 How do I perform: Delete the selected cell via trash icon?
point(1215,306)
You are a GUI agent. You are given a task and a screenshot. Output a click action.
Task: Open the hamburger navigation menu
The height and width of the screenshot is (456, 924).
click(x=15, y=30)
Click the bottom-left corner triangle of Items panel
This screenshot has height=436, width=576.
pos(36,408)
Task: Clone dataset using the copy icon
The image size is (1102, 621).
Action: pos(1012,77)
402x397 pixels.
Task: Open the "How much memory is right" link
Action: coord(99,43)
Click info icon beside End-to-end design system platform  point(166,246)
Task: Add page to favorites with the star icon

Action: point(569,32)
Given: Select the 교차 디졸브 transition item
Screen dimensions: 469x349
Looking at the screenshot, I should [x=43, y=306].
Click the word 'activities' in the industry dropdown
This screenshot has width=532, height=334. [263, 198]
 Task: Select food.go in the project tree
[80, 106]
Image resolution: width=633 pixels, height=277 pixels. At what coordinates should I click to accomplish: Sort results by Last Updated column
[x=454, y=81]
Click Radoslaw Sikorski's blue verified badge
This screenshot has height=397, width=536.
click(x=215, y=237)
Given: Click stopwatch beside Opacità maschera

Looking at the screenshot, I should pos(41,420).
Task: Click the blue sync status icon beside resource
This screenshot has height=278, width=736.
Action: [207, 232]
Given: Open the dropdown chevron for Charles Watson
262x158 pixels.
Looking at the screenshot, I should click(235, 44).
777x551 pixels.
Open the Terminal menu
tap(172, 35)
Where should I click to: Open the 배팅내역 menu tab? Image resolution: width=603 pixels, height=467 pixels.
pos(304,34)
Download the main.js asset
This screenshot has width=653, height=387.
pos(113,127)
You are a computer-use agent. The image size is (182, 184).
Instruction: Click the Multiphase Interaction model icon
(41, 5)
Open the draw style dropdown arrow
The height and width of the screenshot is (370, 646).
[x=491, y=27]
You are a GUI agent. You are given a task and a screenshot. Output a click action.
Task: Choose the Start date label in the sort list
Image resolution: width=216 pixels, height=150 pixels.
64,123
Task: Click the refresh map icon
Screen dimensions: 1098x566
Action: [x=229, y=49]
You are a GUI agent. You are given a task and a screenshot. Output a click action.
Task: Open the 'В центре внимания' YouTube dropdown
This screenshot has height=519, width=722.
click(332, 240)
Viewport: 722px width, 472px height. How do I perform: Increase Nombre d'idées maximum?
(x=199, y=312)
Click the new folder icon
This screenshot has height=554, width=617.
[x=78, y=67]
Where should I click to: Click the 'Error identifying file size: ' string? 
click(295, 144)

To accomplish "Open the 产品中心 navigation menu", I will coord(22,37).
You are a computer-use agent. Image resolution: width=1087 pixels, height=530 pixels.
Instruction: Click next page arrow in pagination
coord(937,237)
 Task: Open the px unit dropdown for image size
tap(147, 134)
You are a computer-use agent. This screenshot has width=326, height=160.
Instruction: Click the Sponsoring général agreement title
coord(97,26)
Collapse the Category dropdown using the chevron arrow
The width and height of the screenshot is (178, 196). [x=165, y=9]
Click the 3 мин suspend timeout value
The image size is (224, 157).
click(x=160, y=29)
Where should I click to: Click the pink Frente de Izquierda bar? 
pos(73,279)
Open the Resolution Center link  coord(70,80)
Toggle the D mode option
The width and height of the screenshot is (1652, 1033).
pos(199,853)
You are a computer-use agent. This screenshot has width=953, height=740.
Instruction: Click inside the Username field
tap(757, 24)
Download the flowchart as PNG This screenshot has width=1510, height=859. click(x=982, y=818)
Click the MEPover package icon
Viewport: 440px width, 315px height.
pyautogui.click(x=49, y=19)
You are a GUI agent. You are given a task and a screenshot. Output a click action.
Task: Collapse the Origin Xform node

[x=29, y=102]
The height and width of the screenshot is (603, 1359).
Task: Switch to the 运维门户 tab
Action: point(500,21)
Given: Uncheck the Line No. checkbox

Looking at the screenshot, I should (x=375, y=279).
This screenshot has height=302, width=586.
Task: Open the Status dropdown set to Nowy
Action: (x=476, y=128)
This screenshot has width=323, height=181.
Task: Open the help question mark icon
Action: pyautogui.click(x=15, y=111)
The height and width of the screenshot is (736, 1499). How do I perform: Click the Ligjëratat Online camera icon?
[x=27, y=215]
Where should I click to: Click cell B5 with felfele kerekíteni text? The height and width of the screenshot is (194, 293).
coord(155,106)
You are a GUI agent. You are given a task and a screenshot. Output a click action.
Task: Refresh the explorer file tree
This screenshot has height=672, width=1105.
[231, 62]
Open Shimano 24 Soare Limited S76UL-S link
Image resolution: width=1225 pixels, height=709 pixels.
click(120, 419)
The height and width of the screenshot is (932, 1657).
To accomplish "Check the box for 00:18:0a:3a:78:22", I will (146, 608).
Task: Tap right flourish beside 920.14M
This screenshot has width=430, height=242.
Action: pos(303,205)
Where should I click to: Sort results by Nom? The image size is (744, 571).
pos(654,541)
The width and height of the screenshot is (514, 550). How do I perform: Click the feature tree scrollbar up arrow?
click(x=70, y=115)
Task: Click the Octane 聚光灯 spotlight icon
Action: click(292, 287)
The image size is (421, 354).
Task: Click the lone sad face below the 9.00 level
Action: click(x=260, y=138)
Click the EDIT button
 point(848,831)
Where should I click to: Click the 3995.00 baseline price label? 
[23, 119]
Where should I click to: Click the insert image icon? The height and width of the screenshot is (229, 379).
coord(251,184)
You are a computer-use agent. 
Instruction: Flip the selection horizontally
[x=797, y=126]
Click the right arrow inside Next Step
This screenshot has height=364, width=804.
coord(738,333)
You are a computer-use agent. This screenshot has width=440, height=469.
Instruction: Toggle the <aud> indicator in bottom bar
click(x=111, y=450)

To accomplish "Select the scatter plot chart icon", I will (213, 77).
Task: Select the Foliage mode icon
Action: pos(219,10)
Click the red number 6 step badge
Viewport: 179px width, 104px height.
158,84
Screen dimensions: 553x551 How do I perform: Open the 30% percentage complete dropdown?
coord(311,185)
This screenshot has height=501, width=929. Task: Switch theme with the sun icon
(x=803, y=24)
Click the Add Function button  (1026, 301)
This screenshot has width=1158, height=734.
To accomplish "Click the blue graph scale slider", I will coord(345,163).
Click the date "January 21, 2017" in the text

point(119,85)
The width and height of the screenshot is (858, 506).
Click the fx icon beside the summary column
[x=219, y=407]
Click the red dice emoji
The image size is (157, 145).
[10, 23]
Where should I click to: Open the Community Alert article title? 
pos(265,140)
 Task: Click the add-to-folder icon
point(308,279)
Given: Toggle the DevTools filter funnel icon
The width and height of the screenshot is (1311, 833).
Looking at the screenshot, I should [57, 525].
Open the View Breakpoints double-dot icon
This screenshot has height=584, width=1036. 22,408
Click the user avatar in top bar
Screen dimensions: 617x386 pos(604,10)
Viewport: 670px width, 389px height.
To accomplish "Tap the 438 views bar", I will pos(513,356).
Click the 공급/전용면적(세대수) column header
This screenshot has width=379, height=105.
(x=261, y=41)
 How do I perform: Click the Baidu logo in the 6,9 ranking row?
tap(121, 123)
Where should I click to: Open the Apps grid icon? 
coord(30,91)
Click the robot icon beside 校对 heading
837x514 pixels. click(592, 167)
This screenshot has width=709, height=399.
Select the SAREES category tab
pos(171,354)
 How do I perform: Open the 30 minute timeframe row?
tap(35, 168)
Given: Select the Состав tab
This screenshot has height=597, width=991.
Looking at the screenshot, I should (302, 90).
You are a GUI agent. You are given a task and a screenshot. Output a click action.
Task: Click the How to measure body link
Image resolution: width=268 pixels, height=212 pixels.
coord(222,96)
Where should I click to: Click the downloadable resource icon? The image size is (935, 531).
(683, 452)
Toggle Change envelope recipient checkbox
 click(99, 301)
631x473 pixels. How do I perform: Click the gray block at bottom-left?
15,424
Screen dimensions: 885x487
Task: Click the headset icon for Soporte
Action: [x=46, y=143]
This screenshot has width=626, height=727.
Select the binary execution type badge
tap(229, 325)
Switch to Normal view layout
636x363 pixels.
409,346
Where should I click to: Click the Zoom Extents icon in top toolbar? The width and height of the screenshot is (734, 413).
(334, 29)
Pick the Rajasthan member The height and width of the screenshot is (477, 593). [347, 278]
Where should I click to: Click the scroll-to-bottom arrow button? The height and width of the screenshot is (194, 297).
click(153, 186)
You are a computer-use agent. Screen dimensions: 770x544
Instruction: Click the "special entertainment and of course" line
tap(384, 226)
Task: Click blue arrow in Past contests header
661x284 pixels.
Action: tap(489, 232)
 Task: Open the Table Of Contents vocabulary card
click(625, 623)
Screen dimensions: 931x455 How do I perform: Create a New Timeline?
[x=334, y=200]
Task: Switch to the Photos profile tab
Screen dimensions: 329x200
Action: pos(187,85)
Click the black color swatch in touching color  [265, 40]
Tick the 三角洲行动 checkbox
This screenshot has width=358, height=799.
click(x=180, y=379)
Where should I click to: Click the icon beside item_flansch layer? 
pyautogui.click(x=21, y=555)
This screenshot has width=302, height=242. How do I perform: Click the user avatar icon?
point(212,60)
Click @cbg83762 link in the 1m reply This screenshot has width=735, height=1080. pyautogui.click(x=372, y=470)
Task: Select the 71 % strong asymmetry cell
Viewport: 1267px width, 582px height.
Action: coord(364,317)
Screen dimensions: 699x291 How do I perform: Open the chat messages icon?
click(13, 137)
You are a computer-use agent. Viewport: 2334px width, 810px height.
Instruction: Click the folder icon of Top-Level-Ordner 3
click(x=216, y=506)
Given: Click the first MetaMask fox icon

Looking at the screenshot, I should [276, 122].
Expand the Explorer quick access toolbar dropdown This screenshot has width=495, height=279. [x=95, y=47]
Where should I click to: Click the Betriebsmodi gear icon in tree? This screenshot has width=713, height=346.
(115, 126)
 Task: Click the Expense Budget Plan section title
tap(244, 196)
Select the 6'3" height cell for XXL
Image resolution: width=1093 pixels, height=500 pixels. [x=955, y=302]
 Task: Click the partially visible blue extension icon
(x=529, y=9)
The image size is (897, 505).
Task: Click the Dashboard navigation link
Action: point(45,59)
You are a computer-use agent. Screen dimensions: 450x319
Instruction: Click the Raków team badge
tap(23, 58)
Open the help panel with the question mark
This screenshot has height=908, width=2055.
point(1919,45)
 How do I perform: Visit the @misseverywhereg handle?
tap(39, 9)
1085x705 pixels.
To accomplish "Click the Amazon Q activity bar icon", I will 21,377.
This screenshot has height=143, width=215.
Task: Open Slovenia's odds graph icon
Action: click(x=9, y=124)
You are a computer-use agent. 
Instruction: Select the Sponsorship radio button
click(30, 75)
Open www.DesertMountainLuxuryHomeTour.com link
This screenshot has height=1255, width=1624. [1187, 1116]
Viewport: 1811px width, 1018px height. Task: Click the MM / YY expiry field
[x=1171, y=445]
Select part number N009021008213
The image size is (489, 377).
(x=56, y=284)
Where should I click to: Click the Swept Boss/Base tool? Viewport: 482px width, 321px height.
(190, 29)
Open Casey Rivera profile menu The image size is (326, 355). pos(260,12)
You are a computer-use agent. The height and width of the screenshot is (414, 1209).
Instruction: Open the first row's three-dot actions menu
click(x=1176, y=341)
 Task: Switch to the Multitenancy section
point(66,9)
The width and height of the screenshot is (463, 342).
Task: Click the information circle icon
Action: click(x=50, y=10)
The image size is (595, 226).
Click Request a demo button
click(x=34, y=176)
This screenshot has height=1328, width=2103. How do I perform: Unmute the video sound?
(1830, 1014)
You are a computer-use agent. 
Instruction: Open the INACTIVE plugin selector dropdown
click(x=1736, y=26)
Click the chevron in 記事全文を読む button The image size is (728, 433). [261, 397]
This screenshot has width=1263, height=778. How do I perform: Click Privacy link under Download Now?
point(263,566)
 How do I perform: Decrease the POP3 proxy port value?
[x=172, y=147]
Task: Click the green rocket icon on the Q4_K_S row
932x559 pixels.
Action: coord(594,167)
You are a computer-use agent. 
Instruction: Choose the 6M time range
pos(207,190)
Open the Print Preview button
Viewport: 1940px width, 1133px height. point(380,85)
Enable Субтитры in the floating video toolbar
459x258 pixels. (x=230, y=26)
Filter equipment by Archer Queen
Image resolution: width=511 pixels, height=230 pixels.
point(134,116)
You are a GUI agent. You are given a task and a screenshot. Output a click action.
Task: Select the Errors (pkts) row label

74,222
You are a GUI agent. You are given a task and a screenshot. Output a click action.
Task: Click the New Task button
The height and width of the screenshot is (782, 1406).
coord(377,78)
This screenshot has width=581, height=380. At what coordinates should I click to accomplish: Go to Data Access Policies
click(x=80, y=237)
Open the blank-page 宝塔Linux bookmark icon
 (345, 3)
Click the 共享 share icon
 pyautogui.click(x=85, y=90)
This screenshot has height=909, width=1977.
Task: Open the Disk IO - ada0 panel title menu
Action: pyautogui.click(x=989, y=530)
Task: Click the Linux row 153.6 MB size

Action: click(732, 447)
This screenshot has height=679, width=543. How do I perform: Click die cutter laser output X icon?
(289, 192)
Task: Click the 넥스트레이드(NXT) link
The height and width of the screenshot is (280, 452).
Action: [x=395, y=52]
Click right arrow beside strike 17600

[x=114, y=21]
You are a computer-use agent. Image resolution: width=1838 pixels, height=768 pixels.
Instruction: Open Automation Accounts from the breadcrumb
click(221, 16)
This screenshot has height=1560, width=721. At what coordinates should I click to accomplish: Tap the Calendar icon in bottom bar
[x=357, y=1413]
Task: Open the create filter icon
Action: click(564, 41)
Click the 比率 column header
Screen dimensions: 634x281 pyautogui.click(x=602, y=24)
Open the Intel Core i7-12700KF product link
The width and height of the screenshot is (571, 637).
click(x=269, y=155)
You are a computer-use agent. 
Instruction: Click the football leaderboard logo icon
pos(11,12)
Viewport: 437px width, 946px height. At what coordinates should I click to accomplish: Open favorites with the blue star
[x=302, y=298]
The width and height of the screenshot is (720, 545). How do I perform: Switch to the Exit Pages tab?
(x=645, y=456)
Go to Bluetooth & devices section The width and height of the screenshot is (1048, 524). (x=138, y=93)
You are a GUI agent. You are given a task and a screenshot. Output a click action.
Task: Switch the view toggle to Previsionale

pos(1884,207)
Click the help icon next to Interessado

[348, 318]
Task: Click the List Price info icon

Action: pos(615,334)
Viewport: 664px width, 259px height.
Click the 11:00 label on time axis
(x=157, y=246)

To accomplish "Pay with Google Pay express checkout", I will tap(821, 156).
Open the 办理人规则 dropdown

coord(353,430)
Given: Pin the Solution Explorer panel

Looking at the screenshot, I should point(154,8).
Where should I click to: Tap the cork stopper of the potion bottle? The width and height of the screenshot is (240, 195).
******************************
Aim: Please render everything from the line containing "Collapse the Category" down to the line containing "pos(199,853)", both included, as a Markdown table with the columns Row and Line text. Number each line in order and leave out any blank lines.

Result:
| Row | Line text |
|---|---|
| 1 | Collapse the Category dropdown using the chevron arrow |
| 2 | The width and height of the screenshot is (178, 196). [x=165, y=9] |
| 3 | Click the 3 мин suspend timeout value |
| 4 | The image size is (224, 157). |
| 5 | click(x=160, y=29) |
| 6 | Where should I click to: Click the pink Frente de Izquierda bar?  |
| 7 | pos(73,279) |
| 8 | Open the Resolution Center link  coord(70,80) |
| 9 | Toggle the D mode option |
| 10 | The width and height of the screenshot is (1652, 1033). |
| 11 | pos(199,853) |